===== THE INPUT

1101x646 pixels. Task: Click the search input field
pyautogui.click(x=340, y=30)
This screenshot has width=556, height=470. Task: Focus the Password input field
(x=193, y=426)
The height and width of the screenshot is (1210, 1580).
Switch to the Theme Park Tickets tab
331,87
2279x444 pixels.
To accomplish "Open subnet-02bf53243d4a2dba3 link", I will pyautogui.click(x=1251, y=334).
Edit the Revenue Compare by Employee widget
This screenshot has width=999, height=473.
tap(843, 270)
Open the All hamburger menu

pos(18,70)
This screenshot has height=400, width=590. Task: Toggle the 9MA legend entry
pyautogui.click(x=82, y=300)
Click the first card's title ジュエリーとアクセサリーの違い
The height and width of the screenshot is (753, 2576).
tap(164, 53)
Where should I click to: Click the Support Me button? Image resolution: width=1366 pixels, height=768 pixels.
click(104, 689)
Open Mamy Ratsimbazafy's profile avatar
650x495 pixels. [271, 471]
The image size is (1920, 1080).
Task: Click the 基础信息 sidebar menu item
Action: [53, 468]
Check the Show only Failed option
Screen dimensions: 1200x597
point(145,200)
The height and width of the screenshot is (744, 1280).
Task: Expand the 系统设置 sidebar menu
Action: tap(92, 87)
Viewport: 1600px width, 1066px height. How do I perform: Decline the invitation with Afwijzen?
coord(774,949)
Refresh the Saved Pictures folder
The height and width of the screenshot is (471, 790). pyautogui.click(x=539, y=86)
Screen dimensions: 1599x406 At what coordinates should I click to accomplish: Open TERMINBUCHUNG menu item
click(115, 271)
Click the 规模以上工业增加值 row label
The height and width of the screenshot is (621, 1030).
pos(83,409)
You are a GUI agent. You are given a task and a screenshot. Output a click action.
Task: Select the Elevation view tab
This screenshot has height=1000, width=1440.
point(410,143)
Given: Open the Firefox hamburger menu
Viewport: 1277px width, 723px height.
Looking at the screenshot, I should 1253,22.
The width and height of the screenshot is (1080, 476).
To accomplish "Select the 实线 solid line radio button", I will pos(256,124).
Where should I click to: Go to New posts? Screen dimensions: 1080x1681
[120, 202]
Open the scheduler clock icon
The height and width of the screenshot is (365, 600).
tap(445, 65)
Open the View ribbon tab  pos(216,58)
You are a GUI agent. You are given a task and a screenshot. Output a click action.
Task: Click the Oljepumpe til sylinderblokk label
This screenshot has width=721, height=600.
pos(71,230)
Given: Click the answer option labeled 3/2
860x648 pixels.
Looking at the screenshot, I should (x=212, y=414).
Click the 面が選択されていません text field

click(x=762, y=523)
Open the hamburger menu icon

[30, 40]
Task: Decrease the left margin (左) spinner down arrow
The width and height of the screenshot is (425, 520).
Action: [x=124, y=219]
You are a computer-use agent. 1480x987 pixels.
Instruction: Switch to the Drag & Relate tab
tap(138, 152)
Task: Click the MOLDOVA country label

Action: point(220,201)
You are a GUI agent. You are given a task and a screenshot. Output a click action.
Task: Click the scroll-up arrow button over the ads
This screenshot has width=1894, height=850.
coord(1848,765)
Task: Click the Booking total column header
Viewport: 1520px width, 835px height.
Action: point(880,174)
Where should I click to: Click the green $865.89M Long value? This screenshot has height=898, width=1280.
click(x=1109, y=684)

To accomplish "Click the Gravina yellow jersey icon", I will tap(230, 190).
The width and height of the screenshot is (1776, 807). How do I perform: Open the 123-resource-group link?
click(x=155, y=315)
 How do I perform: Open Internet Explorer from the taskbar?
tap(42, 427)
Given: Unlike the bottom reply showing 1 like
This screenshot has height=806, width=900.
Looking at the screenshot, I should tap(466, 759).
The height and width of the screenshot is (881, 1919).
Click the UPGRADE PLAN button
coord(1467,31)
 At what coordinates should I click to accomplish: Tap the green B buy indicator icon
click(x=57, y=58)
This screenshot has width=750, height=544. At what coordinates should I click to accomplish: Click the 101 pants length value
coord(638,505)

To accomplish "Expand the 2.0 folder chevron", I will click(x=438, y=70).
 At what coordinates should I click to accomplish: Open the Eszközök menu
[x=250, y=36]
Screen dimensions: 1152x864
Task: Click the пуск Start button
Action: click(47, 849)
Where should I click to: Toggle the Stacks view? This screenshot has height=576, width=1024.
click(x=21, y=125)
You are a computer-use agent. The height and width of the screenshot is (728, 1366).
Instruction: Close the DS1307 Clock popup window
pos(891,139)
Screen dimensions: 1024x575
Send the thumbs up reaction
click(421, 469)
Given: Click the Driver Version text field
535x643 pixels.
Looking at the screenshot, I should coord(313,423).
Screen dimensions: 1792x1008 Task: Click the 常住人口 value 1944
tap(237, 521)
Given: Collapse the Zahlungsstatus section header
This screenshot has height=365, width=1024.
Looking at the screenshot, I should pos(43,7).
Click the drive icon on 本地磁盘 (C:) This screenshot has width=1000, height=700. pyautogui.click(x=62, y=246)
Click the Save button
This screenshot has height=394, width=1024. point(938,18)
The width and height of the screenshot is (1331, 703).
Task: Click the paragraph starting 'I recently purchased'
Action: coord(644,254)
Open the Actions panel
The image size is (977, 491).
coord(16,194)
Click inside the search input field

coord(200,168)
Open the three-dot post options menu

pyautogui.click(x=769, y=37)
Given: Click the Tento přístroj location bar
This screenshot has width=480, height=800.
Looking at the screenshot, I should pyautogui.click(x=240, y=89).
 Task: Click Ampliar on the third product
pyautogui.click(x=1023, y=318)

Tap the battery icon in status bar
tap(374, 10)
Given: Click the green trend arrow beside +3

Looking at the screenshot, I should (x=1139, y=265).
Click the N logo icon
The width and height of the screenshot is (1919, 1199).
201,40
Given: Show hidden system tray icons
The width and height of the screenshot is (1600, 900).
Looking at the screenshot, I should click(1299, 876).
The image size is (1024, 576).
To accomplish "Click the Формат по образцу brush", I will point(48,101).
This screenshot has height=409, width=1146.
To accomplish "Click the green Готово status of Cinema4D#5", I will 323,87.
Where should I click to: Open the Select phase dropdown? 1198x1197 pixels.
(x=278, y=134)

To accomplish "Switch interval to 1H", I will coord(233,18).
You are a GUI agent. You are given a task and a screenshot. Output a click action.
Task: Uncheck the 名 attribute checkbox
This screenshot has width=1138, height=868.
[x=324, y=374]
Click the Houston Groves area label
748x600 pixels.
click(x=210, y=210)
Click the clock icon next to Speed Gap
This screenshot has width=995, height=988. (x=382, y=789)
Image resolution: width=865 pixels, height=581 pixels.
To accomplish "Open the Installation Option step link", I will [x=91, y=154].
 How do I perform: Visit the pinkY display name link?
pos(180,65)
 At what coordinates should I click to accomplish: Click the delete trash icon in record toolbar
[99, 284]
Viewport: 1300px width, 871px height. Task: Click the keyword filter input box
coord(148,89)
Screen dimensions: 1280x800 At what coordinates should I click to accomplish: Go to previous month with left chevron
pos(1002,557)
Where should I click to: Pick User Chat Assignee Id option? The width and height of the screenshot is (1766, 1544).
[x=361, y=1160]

==========

ASSIGNMENT = If a line in the entries contains the word "computer", copy that line out.

TASK RESPONSE =
You are a computer-use agent. 1480x987 pixels.
You are a computer-use agent. The height and width of the screenshot is (728, 1366).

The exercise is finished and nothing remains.